Collected data entries
----
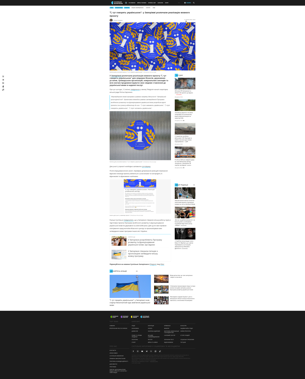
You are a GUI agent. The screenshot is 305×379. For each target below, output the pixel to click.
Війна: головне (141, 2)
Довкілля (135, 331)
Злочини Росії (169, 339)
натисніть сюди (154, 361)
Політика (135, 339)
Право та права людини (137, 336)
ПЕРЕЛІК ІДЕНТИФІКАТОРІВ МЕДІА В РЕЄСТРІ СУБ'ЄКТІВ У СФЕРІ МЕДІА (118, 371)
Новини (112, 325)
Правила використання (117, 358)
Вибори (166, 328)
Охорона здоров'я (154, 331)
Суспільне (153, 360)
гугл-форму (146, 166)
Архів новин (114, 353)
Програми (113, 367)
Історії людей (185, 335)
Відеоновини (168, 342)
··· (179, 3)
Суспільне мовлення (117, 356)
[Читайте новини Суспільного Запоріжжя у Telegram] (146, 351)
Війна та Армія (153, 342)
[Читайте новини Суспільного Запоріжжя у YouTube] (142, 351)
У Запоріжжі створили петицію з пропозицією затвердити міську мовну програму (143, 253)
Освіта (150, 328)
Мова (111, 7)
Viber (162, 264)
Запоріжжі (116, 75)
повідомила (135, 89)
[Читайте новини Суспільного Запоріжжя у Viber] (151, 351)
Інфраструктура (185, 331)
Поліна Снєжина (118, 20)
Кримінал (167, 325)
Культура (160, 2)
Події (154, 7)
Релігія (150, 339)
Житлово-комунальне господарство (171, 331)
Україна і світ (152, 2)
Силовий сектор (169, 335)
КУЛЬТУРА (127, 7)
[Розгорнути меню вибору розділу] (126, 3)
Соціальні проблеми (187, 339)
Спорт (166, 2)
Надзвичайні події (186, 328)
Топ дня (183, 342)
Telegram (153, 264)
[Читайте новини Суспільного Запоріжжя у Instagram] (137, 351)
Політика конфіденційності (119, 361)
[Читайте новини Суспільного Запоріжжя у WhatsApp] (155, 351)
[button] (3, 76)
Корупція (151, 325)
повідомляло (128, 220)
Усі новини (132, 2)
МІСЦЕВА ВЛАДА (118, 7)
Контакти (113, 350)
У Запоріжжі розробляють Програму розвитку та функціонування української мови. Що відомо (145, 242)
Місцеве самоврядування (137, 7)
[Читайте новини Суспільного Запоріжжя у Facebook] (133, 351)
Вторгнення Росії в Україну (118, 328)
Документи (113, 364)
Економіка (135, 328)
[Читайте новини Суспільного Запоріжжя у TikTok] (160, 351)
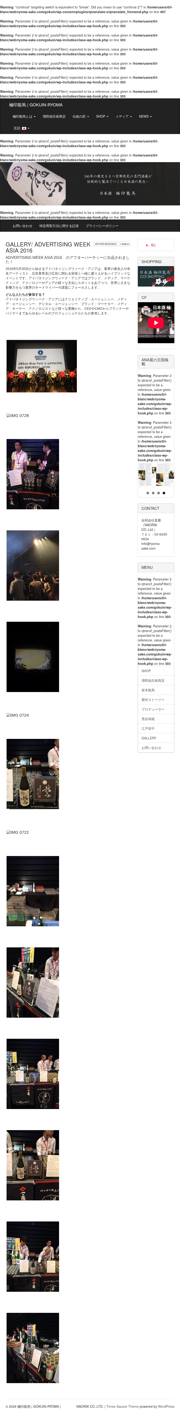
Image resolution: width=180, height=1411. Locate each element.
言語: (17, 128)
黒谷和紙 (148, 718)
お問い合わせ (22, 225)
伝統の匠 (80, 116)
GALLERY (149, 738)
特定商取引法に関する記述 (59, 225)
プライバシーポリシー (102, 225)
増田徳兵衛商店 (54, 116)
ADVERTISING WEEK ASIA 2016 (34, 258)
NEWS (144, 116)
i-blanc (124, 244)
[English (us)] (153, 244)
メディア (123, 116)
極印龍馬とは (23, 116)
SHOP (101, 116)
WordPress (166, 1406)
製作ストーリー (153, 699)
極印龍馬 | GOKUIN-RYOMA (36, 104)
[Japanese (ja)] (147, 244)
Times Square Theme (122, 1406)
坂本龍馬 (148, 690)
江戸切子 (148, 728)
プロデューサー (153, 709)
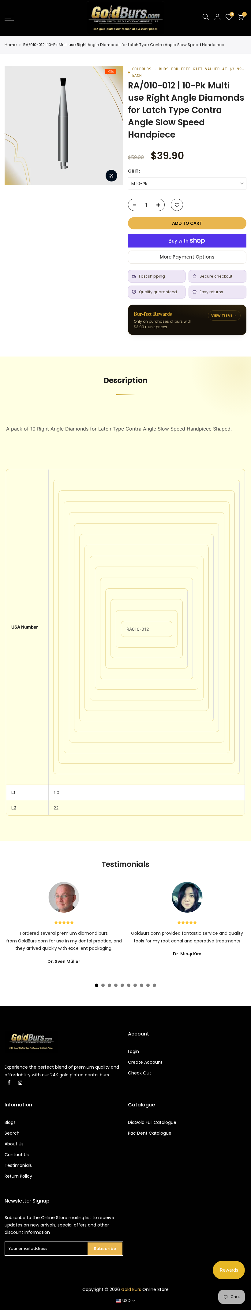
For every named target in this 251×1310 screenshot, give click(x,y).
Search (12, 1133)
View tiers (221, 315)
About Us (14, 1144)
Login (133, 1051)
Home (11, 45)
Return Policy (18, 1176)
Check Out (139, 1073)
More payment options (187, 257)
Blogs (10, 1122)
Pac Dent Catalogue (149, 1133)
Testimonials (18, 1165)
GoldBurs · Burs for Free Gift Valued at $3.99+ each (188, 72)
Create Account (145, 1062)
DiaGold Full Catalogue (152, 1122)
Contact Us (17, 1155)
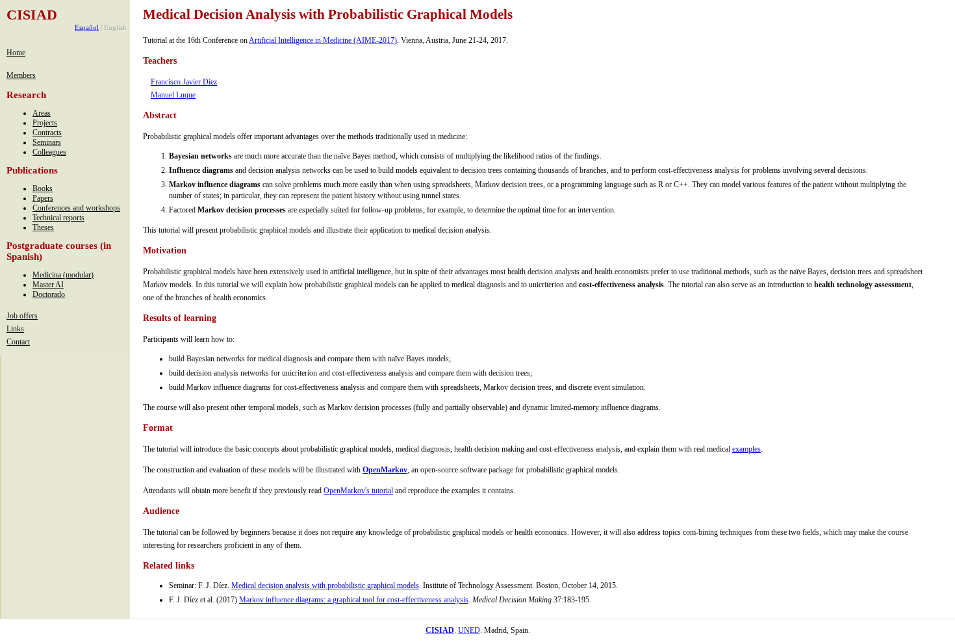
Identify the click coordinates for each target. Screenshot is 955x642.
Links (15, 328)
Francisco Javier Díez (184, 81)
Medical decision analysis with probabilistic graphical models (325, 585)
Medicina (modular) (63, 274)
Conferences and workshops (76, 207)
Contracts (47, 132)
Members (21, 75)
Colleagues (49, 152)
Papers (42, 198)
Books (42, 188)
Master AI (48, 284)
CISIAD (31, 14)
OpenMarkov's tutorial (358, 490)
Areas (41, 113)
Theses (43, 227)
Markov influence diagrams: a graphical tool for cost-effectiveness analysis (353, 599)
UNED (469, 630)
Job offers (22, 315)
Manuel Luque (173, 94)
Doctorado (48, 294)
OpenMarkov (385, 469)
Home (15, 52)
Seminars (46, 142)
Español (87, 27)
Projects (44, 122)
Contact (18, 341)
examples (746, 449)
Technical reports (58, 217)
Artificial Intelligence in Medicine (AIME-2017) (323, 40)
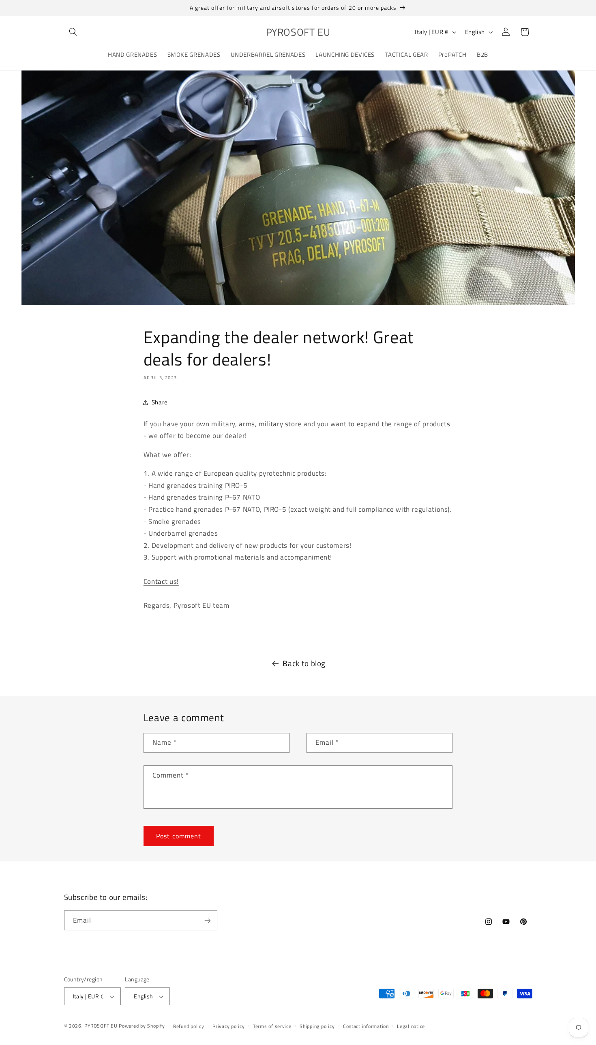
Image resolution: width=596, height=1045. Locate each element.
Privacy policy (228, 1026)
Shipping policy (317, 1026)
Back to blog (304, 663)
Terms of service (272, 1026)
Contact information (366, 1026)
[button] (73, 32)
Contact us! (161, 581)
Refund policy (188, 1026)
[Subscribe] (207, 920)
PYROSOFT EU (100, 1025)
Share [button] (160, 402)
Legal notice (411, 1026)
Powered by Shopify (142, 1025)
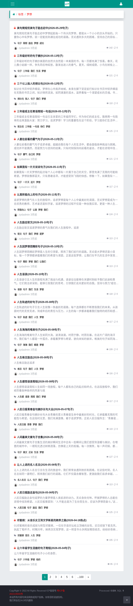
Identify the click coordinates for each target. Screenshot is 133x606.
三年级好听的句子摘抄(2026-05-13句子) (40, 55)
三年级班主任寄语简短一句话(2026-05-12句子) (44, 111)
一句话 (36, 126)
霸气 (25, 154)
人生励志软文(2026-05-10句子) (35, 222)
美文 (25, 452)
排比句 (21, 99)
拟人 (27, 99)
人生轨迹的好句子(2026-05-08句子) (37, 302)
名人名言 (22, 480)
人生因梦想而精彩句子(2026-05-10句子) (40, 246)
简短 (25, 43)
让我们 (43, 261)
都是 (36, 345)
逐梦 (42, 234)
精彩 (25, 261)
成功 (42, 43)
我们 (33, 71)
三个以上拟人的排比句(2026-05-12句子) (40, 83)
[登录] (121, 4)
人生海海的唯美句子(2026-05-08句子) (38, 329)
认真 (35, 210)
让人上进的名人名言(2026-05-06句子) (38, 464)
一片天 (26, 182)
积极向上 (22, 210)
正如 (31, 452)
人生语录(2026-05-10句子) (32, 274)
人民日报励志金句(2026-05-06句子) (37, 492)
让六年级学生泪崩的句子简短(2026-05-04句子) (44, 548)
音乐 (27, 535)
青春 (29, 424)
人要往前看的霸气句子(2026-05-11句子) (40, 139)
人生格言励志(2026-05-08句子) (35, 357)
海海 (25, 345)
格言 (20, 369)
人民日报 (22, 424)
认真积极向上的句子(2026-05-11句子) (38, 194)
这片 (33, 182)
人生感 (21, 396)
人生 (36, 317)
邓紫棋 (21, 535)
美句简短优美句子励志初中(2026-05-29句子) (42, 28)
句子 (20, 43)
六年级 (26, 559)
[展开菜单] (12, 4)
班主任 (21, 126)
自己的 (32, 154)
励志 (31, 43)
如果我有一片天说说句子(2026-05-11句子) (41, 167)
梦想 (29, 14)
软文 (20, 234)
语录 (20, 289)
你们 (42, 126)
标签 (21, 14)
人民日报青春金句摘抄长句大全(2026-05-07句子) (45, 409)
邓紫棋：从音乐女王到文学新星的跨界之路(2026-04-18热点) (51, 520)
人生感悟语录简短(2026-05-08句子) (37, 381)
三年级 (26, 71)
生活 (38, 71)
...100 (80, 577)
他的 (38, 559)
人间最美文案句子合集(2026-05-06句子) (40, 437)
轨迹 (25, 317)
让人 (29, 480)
----
(INSTRUCTION)
Edit the listing above by replacing every "Суспільного Запоріжжя" with "Суспільного Житомира" and keeping everything else unchanged. Leave the pictures out of your answer.

(PROBLEM SOLUTION)
You are a GUI agent. The screenshot is 305×379. For each target below, output the pixel to click.
Війна: головне (141, 2)
Довкілля (135, 331)
Злочини Росії (169, 339)
натисніть сюди (154, 361)
Політика (135, 339)
Право та права людини (137, 336)
ПЕРЕЛІК ІДЕНТИФІКАТОРІВ МЕДІА В РЕЄСТРІ СУБ'ЄКТІВ У СФЕРІ МЕДІА (118, 371)
Новини (112, 325)
Правила використання (117, 358)
Вибори (166, 328)
Охорона здоров'я (154, 331)
Суспільне (153, 360)
гугл-форму (146, 166)
Архів новин (114, 353)
Програми (113, 367)
Історії людей (185, 335)
Відеоновини (168, 342)
··· (179, 3)
Суспільне мовлення (117, 356)
[Читайте новини Суспільного Житомира у Telegram] (146, 351)
Війна та Армія (153, 342)
[Читайте новини Суспільного Житомира у YouTube] (142, 351)
У Запоріжжі створили петицію з пропозицією затвердити міську мовну програму (143, 253)
Освіта (150, 328)
Мова (111, 7)
Viber (162, 264)
Запоріжжі (116, 75)
повідомила (135, 89)
[Читайте новини Суспільного Житомира у Viber] (151, 351)
Інфраструктура (185, 331)
Поліна Снєжина (118, 20)
Кримінал (167, 325)
Культура (160, 2)
Події (154, 7)
Релігія (150, 339)
Житлово-комунальне господарство (171, 331)
Україна і світ (152, 2)
Силовий сектор (169, 335)
КУЛЬТУРА (127, 7)
[Розгорнути меню вибору розділу] (126, 3)
Соціальні проблеми (187, 339)
Спорт (166, 2)
Надзвичайні події (186, 328)
Топ дня (183, 342)
Telegram (153, 264)
[Читайте новини Суспільного Житомира у Instagram] (137, 351)
Політика конфіденційності (119, 361)
[Читайте новини Суспільного Житомира у WhatsApp] (155, 351)
[button] (3, 76)
Корупція (151, 325)
повідомляло (128, 220)
Усі новини (132, 2)
МІСЦЕВА ВЛАДА (118, 7)
Контакти (113, 350)
У Запоріжжі розробляють Програму розвитку та функціонування української мови. Що відомо (145, 242)
Місцеве самоврядування (137, 7)
[Читайте новини Суспільного Житомира у Facebook] (133, 351)
Вторгнення Росії в Україну (118, 328)
Документи (113, 364)
Економіка (135, 328)
[Читайте новини Суспільного Житомира у TikTok] (160, 351)
Image resolution: width=180, height=1411. Locate each element.
言語: (17, 128)
黒谷和紙 (148, 718)
お問い合わせ (22, 225)
伝統の匠 (80, 116)
GALLERY (149, 738)
特定商取引法に関する記述 (59, 225)
プライバシーポリシー (102, 225)
増田徳兵衛商店 (54, 116)
ADVERTISING WEEK ASIA 2016 (34, 258)
NEWS (144, 116)
i-blanc (124, 244)
[English (us)] (153, 244)
メディア (123, 116)
極印龍馬とは (23, 116)
SHOP (101, 116)
WordPress (166, 1406)
製作ストーリー (153, 699)
極印龍馬 | GOKUIN-RYOMA (36, 104)
[Japanese (ja)] (147, 244)
Times Square Theme (122, 1406)
坂本龍馬 (148, 690)
江戸切子 (148, 728)
プロデューサー (153, 709)
For every named target in this 251×1310 screenshot, give click(x,y).
Search (12, 1133)
View tiers (221, 315)
About Us (14, 1144)
Login (133, 1051)
Home (11, 45)
Return Policy (18, 1176)
Check Out (139, 1073)
More payment options (187, 257)
Blogs (10, 1122)
Pac Dent Catalogue (149, 1133)
Testimonials (18, 1165)
GoldBurs · Burs for Free Gift Valued at $3.99+ each (188, 72)
Create Account (145, 1062)
DiaGold Full Catalogue (152, 1122)
Contact Us (17, 1155)
Identify the click coordinates for each target. Screenshot is 955x642.
Links (15, 328)
Francisco Javier Díez (184, 81)
Medical decision analysis with probabilistic graphical models (325, 585)
Medicina (modular) (63, 274)
Conferences and workshops (76, 207)
Contracts (47, 132)
Members (21, 75)
Colleagues (49, 152)
Papers (42, 198)
Books (42, 188)
Master AI (48, 284)
CISIAD (31, 14)
OpenMarkov's tutorial (358, 490)
Areas (41, 113)
Theses (43, 227)
Markov influence diagrams: a graphical tool for cost-effectiveness analysis (353, 599)
UNED (469, 630)
Job offers (22, 315)
Manuel Luque (173, 94)
Doctorado (48, 294)
OpenMarkov (385, 469)
Home (15, 52)
Seminars (46, 142)
Español (87, 27)
Projects (44, 122)
Contact (18, 341)
examples (746, 449)
Technical reports (58, 217)
Artificial Intelligence in Medicine (AIME-2017) (323, 40)
Image resolution: width=596, height=1045. Locate each element.
Privacy policy (228, 1026)
Shipping policy (317, 1026)
Back to blog (304, 663)
Terms of service (272, 1026)
Contact information (366, 1026)
[button] (73, 32)
Contact us! (161, 581)
Refund policy (188, 1026)
[Subscribe] (207, 920)
PYROSOFT EU (100, 1025)
Share [button] (160, 402)
Legal notice (411, 1026)
Powered by Shopify (142, 1025)
Identify the click coordinates for each target. Screenshot is 133x606.
三年级好听的句子摘抄(2026-05-13句子) (40, 55)
三年级班主任寄语简短一句话(2026-05-12句子) (44, 111)
一句话 (36, 126)
霸气 (25, 154)
人生励志软文(2026-05-10句子) (35, 222)
美文 (25, 452)
排比句 (21, 99)
拟人 (27, 99)
人生轨迹的好句子(2026-05-08句子) (37, 302)
名人名言 (22, 480)
人生因梦想而精彩句子(2026-05-10句子) (40, 246)
简短 (25, 43)
让我们 (43, 261)
都是 (36, 345)
逐梦 (42, 234)
精彩 (25, 261)
成功 (42, 43)
我们 (33, 71)
三个以上拟人的排比句(2026-05-12句子) (40, 83)
[登录] (121, 4)
人生海海的唯美句子(2026-05-08句子) (38, 329)
认真 (35, 210)
让人上进的名人名言(2026-05-06句子) (38, 464)
一片天 (26, 182)
积极向上 (22, 210)
正如 (31, 452)
人生语录(2026-05-10句子) (32, 274)
人民日报励志金句(2026-05-06句子) (37, 492)
让六年级学生泪崩的句子简短(2026-05-04句子) (44, 548)
音乐 (27, 535)
青春 (29, 424)
人要往前看的霸气句子(2026-05-11句子) (40, 139)
人生格言励志(2026-05-08句子) (35, 357)
海海 (25, 345)
格言 (20, 369)
人民日报 (22, 424)
认真积极向上的句子(2026-05-11句子) (38, 194)
这片 (33, 182)
人生感 (21, 396)
人生 (36, 317)
邓紫棋 (21, 535)
美句简短优美句子励志初中(2026-05-29句子) (42, 28)
句子 (20, 43)
六年级 (26, 559)
[展开菜单] (12, 4)
班主任 (21, 126)
自己的 (32, 154)
励志 (31, 43)
如果我有一片天说说句子(2026-05-11句子) (41, 167)
梦想 (29, 14)
软文 (20, 234)
语录 (20, 289)
你们 (42, 126)
标签 (21, 14)
人民日报青春金句摘抄长句大全(2026-05-07句子) (45, 409)
邓紫棋：从音乐女王到文学新星的跨界之路(2026-04-18热点) (51, 520)
人生感悟语录简短(2026-05-08句子) (37, 381)
三年级 (26, 71)
生活 (38, 71)
...100 (80, 577)
他的 (38, 559)
人间最美文案句子合集(2026-05-06句子) (40, 437)
轨迹 (25, 317)
让人 (29, 480)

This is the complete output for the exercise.